For example, if a solvent having excellent solubility in a binder is referred to as a first solvent and a solvent having poor solubility in a binder is referred to as a second solvent, the second solvent may serve as a pore former, and a relative amount between the first solvent and the second solvent may be controlled to control a degree of porosity of the binder. For example, a weight ratio of the first solvent and the second solvent may be 1:0.1 to 10, 1:0.1 to 5, 1:0.1 to 1, or 1:0.1 to 0.5, but the present disclosure is not necessarily limited thereto.

A method of manufacturing an electrochemical device according to the present disclosure is not particularly limited, as long as the cathode, the anode, and the electrolyte may be used, and may be performed by conventionally known methods.

A method of manufacturing a cathode according to an embodiment may include applying a cathode material slurry including a cathode active material, a conductive material, a binder, and a salt, as described above, onto a current collector; and drying the applied cathode material slurry.

Application of the cathode material slurry may be carried out by one or more methods selected from spin coating, roll coating, spray coating, dip coating, flow coating, doctor blade, dispensing, inkjet printing, offset printing, stencil printing, screen printing, pad printing, gravure printing, reverse gravure printing, gravure offset printing, flexography printing, stencil printing, imprinting, xerography, slot die coating, bar coating, roll-to-roll coating, and the like, but the present disclosure is not limited thereto.

After the application of the cathode material slurry is performed, drying a coating of the slurry (an applied cathode slurry) by applying energy may be further performed. The applied energy may be heat energy, light energy, or heat and light energy, and application of the heat and light energy may include sequential application or simultaneous application. When the light energy is applied, light may be near-infrared light, which may be a heat ray.

The cathode material slurry may be prepared by mixing a cathode active material, a conductive material, a binder, and a salt, as described above, with a mixed solvent, as described above. When the cathode material slurry is prepared, an order in which the cathode active material, the conductive material, the binder, and the salt are added is not particularly limited. For example, the cathode material slurry may be prepared by adding and mixing the cathode active material, the conductive material, the binder, and the salt simultaneously to and with the solvent. As another example, the cathode material slurry may be prepared by adding the cathode active material to a mixture in which the conductive material, the binder, and the salt are first mixed. The cathode material slurry prepared in this manner may form a more stable porous binder scaffold structure, when dried later to form a cathode active material layer.

■ ■ ■ ■ ■

#### ACTIVITY A:
Reproduce everything in the cathode manufacturing passage from "A method of manufacturing a cathode" down to "cathode material slurry.".
#### ACTIVITY B:
Render everything from the first line of the entries down to the line containing "The width and height of the screenshot is (801, 696).", both included, as a JSON list of strings with one string per line. Skip blank lines.

#### MATERIAL PROVIDED:
■ ■ ■ ■ ■

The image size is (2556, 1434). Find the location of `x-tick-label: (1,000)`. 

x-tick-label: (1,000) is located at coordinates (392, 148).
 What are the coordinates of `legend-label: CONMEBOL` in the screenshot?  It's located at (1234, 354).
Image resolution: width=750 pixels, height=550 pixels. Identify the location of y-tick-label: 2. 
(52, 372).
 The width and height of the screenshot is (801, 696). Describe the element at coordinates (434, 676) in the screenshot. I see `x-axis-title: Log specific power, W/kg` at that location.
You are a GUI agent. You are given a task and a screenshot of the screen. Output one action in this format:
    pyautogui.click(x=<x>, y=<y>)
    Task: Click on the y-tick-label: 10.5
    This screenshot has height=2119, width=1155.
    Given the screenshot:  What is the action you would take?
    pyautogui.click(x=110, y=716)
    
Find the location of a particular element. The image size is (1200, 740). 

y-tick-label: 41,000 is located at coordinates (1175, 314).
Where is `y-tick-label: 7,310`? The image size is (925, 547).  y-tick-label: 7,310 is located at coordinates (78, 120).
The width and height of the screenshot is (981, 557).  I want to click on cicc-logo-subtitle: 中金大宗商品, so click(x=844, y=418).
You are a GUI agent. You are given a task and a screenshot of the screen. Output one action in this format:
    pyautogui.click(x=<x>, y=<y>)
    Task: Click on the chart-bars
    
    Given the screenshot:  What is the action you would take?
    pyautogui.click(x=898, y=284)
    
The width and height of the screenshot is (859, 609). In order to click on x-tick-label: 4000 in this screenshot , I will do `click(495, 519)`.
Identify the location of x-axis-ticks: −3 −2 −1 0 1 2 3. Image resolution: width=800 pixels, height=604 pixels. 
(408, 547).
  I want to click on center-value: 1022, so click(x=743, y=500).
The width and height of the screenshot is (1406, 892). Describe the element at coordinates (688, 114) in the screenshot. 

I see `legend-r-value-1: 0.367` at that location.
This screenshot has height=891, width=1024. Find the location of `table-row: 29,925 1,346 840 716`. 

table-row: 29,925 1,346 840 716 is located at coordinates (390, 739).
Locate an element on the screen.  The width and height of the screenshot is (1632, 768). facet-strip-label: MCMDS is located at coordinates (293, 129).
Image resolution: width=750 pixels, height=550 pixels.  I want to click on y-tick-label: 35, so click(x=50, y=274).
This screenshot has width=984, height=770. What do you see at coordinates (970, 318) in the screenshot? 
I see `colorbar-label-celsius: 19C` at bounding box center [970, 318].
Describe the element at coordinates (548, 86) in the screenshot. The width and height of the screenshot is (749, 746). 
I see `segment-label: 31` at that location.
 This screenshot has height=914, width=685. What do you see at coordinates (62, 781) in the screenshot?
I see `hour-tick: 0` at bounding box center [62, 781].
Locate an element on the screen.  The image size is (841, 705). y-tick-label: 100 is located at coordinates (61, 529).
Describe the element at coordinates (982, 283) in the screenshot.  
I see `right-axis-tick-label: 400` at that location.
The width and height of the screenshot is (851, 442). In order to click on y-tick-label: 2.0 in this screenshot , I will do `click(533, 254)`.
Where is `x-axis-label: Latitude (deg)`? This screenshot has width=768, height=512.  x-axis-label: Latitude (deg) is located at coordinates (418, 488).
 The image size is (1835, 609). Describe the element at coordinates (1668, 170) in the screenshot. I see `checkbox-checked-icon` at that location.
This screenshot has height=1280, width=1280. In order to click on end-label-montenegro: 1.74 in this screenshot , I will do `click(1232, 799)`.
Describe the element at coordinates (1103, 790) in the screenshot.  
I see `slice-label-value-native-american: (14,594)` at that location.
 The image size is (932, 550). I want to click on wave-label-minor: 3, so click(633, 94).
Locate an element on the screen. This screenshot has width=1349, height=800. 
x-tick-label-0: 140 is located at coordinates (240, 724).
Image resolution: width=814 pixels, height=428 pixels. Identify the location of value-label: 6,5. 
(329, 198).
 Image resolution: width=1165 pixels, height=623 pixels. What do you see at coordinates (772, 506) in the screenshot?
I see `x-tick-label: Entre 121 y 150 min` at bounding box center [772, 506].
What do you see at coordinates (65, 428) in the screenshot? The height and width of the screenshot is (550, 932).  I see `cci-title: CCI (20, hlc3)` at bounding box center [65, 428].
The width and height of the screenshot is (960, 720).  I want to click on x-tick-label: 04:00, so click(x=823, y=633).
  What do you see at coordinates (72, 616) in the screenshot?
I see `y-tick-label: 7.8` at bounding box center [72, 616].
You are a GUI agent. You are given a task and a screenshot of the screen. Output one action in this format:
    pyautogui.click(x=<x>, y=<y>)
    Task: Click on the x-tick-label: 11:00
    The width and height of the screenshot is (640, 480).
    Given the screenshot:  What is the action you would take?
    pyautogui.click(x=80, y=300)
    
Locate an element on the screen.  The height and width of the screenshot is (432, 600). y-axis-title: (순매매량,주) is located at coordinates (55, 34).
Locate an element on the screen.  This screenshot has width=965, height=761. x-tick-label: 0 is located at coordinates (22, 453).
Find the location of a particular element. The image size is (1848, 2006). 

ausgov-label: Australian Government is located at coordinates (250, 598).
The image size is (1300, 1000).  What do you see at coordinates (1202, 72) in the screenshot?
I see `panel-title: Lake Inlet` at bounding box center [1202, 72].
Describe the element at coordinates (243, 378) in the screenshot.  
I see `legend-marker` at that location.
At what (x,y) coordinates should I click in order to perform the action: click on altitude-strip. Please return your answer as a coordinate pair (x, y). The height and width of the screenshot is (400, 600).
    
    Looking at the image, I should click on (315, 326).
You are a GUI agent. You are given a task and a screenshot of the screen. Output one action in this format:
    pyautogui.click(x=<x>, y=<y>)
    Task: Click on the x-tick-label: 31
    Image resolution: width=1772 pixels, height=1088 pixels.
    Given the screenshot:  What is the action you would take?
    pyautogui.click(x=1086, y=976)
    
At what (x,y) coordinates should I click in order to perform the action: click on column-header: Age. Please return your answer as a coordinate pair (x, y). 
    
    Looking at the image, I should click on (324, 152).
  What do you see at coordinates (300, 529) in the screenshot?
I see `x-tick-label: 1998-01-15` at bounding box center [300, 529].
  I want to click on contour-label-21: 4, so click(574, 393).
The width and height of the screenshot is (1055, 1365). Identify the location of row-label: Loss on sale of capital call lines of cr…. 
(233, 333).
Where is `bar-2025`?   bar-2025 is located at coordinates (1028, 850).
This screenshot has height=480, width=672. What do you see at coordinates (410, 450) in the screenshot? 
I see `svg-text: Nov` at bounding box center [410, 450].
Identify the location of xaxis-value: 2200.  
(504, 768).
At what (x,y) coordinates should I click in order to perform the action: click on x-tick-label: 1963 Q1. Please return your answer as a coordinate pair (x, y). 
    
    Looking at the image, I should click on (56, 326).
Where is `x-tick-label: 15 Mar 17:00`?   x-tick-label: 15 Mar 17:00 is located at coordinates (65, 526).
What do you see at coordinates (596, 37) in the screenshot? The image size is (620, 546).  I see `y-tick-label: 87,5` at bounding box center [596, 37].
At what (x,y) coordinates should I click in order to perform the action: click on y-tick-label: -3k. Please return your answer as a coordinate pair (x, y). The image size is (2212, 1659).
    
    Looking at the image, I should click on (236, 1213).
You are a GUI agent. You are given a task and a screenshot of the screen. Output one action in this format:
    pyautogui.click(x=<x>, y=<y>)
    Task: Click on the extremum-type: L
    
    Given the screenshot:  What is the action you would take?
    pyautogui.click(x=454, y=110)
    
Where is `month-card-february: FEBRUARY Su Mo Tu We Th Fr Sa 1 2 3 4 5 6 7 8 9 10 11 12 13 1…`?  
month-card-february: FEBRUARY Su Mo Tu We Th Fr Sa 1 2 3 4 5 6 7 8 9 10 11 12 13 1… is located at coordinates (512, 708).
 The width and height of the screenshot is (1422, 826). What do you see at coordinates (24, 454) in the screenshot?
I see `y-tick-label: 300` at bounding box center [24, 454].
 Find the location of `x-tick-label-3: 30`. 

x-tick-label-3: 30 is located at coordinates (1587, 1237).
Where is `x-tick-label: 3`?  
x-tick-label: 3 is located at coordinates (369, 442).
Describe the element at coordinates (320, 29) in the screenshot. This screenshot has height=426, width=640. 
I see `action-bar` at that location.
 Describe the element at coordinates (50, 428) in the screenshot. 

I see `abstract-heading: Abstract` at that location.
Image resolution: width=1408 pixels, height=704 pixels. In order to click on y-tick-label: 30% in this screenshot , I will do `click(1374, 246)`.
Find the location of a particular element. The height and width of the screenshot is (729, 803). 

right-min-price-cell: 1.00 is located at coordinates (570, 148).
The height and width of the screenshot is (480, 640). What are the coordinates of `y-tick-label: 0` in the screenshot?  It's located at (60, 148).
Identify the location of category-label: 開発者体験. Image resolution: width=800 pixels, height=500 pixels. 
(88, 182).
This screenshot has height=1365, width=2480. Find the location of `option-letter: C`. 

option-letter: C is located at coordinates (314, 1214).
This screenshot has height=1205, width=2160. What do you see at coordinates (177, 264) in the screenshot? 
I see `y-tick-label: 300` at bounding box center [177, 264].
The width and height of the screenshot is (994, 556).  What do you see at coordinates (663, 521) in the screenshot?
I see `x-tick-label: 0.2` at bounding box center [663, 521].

■ ■ ■ ■ ■

#### WRITTEN SOLUTION A:
A method of manufacturing a cathode according to an embodiment may include applying a cathode material slurry including a cathode active material, a conductive material, a binder, and a salt, as described above, onto a current collector; and drying the applied cathode material slurry.

#### WRITTEN SOLUTION B:
[
  "The image size is (2556, 1434). Find the location of `x-tick-label: (1,000)`. ",
  "x-tick-label: (1,000) is located at coordinates (392, 148).",
  " What are the coordinates of `legend-label: CONMEBOL` in the screenshot?  It's located at (1234, 354).",
  "Image resolution: width=750 pixels, height=550 pixels. Identify the location of y-tick-label: 2. ",
  "(52, 372).",
  " The width and height of the screenshot is (801, 696). Describe the element at coordinates (434, 676) in the screenshot. I see `x-axis-title: Log specific power, W/kg` at that location."
]